In the course of a lifetime of fiction reviewing, I have come to the conclusion that, though my colleagues are prepared doggedly to persevere with the reading of a novel from its muddled opening to its inconsequential end, they will read no more than four or five stories in a collection. What always guides them in this lazy choice is that one of the favoured stories will be the title one and another the most substantial. Since the title story is also the most substantial — in effect a novella — in Allan Massie’s Klaus, one can be absolutely certain that it will be the one on which every reviewer, including myself, chiefly concentrates.

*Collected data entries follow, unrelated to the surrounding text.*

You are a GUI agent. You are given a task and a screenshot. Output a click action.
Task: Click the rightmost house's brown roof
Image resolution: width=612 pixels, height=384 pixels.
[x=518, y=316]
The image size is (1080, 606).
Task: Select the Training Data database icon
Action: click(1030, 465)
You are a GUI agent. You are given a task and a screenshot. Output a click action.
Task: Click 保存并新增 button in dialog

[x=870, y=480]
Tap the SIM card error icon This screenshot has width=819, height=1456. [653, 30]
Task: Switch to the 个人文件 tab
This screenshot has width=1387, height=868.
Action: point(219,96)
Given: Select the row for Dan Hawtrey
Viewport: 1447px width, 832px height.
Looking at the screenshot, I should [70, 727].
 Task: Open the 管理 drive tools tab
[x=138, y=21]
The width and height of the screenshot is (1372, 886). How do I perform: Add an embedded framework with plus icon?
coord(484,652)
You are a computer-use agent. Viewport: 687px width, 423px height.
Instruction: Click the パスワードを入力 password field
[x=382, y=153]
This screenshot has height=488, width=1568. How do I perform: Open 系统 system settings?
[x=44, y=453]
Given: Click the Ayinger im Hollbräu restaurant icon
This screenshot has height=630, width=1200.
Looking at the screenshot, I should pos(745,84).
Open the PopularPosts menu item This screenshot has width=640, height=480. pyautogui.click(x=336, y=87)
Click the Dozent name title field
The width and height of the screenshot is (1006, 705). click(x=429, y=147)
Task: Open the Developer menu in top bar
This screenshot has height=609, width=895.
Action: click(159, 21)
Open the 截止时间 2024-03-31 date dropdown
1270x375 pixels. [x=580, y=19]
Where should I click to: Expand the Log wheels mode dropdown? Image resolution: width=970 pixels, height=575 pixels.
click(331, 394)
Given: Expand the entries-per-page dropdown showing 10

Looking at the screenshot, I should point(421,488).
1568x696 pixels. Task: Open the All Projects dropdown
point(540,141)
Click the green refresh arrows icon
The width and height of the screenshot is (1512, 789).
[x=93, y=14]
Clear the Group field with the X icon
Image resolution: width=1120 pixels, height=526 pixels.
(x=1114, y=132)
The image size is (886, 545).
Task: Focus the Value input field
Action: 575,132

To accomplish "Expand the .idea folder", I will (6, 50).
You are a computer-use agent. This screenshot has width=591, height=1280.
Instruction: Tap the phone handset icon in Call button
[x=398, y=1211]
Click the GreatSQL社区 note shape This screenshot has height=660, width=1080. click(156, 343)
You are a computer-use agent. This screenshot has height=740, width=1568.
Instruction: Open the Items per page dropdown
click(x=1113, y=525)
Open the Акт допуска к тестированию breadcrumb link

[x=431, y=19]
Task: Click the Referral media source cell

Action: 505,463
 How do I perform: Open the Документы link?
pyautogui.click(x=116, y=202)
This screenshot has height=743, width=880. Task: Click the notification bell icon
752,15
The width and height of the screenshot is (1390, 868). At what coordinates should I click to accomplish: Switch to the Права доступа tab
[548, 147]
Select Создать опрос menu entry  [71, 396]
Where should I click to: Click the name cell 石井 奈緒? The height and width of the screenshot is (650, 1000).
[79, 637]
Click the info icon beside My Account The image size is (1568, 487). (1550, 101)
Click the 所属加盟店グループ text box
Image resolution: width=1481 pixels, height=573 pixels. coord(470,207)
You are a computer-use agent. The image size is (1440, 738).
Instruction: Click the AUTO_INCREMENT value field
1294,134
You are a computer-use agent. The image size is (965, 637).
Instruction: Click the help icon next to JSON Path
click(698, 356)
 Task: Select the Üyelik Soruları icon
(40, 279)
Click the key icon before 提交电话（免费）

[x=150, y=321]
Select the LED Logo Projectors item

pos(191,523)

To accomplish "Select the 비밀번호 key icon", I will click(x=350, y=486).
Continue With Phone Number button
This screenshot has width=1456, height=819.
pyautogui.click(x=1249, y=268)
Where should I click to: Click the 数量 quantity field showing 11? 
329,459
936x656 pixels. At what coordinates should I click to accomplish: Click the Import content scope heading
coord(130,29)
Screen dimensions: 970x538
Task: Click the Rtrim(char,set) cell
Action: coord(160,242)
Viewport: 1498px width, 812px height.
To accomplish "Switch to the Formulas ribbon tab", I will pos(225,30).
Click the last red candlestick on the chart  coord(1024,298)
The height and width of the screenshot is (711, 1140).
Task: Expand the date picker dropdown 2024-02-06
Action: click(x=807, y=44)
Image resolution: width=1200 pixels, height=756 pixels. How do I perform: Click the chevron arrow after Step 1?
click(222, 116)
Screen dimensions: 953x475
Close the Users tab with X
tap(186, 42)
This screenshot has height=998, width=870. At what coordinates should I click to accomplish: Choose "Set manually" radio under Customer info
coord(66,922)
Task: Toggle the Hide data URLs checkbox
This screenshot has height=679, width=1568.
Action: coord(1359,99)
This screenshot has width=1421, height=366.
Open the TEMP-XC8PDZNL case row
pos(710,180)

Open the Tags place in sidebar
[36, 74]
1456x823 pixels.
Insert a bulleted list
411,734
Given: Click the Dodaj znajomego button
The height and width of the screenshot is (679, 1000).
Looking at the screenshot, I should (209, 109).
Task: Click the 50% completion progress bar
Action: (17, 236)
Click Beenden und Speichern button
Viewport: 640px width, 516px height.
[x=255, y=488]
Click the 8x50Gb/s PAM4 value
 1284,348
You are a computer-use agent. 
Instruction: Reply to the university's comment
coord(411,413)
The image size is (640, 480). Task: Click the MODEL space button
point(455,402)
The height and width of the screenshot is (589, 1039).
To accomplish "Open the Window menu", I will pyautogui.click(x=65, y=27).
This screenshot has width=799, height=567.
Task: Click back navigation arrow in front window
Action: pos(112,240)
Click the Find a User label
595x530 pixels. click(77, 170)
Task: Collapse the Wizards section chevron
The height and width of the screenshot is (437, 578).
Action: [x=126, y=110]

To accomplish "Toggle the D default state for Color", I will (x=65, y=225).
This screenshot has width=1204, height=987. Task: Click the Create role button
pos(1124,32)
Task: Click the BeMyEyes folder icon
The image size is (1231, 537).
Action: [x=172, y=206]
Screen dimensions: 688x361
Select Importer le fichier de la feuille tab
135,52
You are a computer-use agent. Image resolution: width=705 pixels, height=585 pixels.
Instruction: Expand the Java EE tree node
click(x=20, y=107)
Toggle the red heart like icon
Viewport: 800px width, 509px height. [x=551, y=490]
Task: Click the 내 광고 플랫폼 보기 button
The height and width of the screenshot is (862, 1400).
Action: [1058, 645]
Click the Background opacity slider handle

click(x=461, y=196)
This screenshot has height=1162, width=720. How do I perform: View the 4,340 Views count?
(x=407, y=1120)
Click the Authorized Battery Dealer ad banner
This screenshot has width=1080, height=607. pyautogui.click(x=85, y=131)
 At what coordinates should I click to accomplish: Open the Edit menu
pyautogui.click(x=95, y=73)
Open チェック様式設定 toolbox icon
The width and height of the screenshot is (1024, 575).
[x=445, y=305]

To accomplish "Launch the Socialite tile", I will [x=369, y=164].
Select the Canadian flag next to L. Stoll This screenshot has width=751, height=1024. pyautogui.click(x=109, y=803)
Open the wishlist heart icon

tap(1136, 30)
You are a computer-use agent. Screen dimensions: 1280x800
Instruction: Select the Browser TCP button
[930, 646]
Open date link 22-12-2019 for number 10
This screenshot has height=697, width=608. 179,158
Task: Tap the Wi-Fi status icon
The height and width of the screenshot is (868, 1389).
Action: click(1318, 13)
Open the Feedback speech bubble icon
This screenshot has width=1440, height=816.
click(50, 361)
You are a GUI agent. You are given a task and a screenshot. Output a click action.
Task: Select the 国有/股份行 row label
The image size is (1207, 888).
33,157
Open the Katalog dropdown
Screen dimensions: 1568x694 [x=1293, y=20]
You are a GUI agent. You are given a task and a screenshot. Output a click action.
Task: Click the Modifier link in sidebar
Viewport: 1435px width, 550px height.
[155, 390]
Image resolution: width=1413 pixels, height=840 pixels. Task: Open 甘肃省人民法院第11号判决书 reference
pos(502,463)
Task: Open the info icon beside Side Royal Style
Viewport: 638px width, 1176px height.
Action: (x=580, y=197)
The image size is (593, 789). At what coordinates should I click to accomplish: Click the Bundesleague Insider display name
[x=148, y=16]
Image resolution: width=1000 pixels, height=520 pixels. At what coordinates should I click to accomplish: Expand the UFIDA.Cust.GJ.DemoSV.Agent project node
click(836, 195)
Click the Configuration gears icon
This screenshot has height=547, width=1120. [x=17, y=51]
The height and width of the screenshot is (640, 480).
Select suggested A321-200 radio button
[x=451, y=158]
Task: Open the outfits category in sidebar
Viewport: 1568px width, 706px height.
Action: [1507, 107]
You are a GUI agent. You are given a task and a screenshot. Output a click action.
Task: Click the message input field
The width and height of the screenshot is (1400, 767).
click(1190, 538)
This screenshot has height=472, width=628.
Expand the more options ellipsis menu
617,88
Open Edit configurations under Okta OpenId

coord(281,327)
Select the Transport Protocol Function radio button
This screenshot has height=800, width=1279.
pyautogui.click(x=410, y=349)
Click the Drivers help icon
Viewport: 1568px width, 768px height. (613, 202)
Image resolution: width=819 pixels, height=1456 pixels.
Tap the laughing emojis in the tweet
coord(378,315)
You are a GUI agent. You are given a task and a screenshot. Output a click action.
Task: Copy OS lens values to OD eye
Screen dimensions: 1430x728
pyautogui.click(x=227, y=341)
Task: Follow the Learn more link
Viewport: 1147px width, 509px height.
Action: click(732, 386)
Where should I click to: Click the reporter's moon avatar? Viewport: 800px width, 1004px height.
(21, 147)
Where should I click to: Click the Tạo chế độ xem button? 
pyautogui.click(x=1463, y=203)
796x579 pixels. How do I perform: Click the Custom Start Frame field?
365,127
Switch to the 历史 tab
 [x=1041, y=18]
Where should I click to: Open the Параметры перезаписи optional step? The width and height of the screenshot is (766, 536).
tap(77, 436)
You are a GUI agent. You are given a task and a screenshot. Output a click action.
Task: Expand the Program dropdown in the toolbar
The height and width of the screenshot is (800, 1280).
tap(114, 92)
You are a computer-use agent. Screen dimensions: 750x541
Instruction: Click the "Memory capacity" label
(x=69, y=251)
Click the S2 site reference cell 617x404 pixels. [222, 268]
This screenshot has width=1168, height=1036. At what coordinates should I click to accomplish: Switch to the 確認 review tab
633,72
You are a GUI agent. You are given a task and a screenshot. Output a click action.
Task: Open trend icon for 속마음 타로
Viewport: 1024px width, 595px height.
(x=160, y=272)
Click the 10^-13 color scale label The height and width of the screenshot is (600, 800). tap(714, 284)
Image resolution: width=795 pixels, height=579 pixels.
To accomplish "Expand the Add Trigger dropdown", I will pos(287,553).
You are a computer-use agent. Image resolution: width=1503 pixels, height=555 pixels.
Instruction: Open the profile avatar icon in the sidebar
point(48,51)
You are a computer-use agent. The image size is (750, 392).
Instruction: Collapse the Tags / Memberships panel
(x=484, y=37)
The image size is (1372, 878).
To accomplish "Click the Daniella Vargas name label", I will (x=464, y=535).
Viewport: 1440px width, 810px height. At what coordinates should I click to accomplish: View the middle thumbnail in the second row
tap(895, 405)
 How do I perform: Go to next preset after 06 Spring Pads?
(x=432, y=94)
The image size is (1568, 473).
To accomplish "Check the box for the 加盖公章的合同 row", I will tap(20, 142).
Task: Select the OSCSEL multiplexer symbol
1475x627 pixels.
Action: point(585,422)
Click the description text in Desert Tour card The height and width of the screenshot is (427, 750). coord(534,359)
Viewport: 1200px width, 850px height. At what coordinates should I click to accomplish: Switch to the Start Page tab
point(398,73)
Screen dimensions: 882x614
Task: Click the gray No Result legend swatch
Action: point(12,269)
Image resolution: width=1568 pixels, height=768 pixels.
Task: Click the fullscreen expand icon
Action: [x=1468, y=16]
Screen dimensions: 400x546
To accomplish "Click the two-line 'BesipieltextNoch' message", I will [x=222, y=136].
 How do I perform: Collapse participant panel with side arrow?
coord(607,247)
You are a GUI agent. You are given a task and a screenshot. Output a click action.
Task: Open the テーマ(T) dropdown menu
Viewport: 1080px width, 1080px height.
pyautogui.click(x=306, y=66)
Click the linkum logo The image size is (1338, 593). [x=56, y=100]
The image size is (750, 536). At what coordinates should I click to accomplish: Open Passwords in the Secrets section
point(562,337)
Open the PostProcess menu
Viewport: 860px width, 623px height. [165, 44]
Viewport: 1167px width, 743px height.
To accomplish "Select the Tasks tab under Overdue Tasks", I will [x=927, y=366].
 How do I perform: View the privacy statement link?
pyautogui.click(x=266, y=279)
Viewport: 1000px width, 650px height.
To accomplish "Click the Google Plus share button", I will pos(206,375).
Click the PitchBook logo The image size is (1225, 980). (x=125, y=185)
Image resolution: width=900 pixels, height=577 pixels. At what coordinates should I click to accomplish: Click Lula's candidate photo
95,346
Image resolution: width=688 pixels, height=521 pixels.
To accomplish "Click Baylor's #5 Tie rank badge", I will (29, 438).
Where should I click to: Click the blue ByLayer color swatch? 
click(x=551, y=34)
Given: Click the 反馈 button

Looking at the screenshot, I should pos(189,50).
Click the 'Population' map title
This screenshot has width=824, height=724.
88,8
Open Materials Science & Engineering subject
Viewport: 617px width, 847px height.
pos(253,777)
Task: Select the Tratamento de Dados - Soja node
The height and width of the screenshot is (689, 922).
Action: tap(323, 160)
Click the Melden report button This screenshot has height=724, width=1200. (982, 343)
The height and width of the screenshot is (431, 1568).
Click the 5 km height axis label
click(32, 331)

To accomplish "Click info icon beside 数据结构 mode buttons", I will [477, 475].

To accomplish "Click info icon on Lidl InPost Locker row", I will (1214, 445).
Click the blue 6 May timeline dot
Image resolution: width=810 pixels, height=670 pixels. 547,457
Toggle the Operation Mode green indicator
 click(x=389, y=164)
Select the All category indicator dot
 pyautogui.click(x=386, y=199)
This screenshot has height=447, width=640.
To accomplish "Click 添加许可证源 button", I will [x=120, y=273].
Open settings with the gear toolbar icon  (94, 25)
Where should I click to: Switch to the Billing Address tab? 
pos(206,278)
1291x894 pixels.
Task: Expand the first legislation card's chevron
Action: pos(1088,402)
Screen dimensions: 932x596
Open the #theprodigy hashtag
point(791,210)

The central figure here is Klaus Mann, oldest of the six children of the novelist Thomas, a figure of such intellectual grandeur that his son felt constantly intimidated by him as he compared his granite genius with his own mercurial talent. With his sister Erika, later to enter into a marriage of convenience with W. H. Auden, Klaus had an almost incestuous relationship during their early years. The third important figure in a life of homosexuality, drug-addiction and opposition to the Nazis, was the great German actor Gustaf Gründgens, Erika’s first husband, whom she divorced.

A profound dissatisfaction with a life that he was impotent to change drove Klaus from country to country. After Paris, his initial place of exile from the Nazis, he sojourned briefly in Switzerland and the Netherlands before becoming a citizen of Czechoslovakia and then the USA. Finally, he was back in postwar Germany as a newspaper reporter. It was in Cannes in 1949 that he killed himself with an overdose of heroin at the early age of 42.